▶ _Short task a_: From the rows below, copy out the lines from the one holding "[button] (339, 28)" through the one holding "[button] (994, 408)", inclusive, and reproduce them unchanged.

▶ _Excerpted text_:
— start —

This sensible and relatively secure arrangement changed in 2020. These large, locked, stand-alone tabulating machines were replaced with high-speed tabulators the approximate size of a desktop printer. Ballots were fed into these tabulators in batches of 50 and then moved to the appropriate metal ballot containers according to the precinct. In a bizarre arrangement that seems to defy logic, instead of these compact new tabulators being deployed on or near the counting board tables, thereby preserving proximity, “chain of custody,” and thus ballot security, they were taken to a location far away from the boards and lined up in a long row. As noted in TCF Timeline:

The tabulation of ballots was done away from the counting boards, thus breaking the chain of custody.

At the end of the day, a counting board team could not sign off on the final number of ballots they had processed since they were no longer in the team’s custody at the end of the shift or day, having been walked batch after batch through the chaos of the room to the tabulators.

The ballots were transported by a single poll worker through a gauntlet of people and tables in a massive, bustling room – over the size of a football field — and with no oversight. These ballot movements were not logged, and the ballots were not signed out. Thus, the chain of custody was broken, and at the end of the count, the poll workers at the counting boards could no longer attest that the ballots never left their custody. GOP challenger Eugene V. Dixon voiced his concern in an affidavit, stating that on Election Day at the TCF, he ……observed that the procedure for tabulating ballots included carrying stacks of 200 ballots to the tabulator area to be fed 50 at a time. Counted ballots would then go into metal bins near the tabulators. At one point, I noticed an election worker carry the metal bin containing tabulated ballots back to where the ballots were being picked up at the table. This would have easily allowed removing tabulated ballots from the container, adding them to the pile of yet-to-be tabulated ballots. When I complained to the supervisor – this practice stopped.

— end —

▶ _Short task b_: In the ballot-tabulation text, how many ballots at a time were fed into the new high-speed tabulators?

▶ _Material for the task_:
— start —

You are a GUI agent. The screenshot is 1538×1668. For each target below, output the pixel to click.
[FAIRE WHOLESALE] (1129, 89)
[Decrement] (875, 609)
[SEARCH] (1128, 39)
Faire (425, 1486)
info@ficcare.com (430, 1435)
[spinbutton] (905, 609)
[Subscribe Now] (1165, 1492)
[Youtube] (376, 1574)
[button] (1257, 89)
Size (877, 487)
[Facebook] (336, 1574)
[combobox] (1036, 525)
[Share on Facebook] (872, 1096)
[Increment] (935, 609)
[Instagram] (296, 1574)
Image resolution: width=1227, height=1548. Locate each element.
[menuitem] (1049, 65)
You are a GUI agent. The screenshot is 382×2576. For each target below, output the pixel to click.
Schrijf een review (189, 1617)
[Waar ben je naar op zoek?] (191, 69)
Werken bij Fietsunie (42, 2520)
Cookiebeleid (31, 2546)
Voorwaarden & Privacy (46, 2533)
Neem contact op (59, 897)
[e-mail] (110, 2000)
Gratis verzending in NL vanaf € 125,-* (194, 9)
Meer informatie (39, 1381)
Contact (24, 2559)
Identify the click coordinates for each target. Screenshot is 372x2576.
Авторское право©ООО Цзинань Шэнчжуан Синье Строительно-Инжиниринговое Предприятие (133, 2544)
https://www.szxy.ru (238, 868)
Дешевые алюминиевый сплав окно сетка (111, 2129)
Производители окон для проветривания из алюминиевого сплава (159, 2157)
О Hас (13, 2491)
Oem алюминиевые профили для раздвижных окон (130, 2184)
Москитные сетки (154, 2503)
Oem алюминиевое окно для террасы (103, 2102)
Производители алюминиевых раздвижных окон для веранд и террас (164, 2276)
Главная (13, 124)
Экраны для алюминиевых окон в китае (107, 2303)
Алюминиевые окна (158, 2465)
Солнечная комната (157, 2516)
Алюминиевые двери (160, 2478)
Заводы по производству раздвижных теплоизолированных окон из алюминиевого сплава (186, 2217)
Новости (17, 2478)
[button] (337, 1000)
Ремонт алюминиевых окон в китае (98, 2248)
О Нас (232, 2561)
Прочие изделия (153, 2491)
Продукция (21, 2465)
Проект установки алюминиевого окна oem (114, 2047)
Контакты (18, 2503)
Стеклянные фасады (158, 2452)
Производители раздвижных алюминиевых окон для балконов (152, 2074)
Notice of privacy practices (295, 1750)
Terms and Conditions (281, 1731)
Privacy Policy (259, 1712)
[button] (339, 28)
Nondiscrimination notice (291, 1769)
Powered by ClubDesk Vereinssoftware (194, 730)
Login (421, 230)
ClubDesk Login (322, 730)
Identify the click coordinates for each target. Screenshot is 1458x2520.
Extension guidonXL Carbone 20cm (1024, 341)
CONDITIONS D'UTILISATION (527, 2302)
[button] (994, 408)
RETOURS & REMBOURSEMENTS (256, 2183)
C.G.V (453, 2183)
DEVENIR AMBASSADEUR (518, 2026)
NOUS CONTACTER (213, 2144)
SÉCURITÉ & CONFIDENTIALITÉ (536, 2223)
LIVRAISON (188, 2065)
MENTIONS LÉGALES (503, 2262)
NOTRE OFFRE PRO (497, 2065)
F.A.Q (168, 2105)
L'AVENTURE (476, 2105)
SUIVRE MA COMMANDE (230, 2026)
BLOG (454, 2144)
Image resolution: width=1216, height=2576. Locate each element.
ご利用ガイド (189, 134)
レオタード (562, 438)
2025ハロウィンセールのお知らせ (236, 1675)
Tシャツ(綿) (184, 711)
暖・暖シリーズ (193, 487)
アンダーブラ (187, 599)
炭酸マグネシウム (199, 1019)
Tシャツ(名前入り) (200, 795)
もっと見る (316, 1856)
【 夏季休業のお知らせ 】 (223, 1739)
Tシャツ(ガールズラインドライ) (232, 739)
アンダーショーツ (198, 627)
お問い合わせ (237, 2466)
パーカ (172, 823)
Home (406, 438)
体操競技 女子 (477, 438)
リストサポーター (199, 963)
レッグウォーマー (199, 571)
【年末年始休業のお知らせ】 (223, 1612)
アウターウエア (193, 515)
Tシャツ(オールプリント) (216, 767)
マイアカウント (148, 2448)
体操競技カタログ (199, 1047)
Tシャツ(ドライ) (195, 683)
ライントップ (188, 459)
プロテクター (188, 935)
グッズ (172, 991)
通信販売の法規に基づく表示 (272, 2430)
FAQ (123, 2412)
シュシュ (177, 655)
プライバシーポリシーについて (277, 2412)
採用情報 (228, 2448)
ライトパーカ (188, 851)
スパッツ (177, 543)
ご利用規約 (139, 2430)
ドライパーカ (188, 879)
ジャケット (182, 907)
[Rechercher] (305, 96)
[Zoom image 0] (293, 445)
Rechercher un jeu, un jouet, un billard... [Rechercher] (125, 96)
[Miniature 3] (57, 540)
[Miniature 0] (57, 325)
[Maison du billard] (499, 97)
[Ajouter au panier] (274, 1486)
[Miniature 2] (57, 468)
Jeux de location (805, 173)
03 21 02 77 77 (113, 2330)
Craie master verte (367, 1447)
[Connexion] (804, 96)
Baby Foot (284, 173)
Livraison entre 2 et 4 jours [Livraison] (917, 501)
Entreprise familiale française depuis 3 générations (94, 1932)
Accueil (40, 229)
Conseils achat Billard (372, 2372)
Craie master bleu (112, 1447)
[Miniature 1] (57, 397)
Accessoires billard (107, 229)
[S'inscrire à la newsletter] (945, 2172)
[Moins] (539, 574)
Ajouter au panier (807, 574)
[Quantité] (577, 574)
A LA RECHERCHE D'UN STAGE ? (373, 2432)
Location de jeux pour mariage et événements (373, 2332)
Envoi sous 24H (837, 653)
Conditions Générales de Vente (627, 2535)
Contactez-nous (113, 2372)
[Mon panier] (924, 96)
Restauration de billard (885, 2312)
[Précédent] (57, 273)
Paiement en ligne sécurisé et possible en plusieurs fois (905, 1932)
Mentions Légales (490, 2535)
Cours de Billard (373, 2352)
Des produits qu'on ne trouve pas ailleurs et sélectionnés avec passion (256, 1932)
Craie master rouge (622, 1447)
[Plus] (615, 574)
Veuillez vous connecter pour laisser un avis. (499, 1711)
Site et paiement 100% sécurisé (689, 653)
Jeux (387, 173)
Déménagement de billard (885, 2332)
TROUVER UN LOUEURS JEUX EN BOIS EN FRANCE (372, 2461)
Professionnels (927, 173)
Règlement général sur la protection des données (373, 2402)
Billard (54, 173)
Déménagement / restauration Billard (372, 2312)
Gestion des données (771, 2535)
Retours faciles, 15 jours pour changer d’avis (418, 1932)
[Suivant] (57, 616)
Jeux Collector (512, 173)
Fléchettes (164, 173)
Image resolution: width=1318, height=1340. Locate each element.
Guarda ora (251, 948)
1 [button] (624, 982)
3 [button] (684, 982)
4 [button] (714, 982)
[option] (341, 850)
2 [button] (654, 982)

— end —

▶ _Full solution a_:
[button] (339, 28)
Nondiscrimination notice (291, 1769)
Powered by ClubDesk Vereinssoftware (194, 730)
Login (421, 230)
ClubDesk Login (322, 730)
Identify the click coordinates for each target. Screenshot is 1458x2520.
Extension guidonXL Carbone 20cm (1024, 341)
CONDITIONS D'UTILISATION (527, 2302)
[button] (994, 408)

▶ _Full solution b_: Fifty ballots at a time.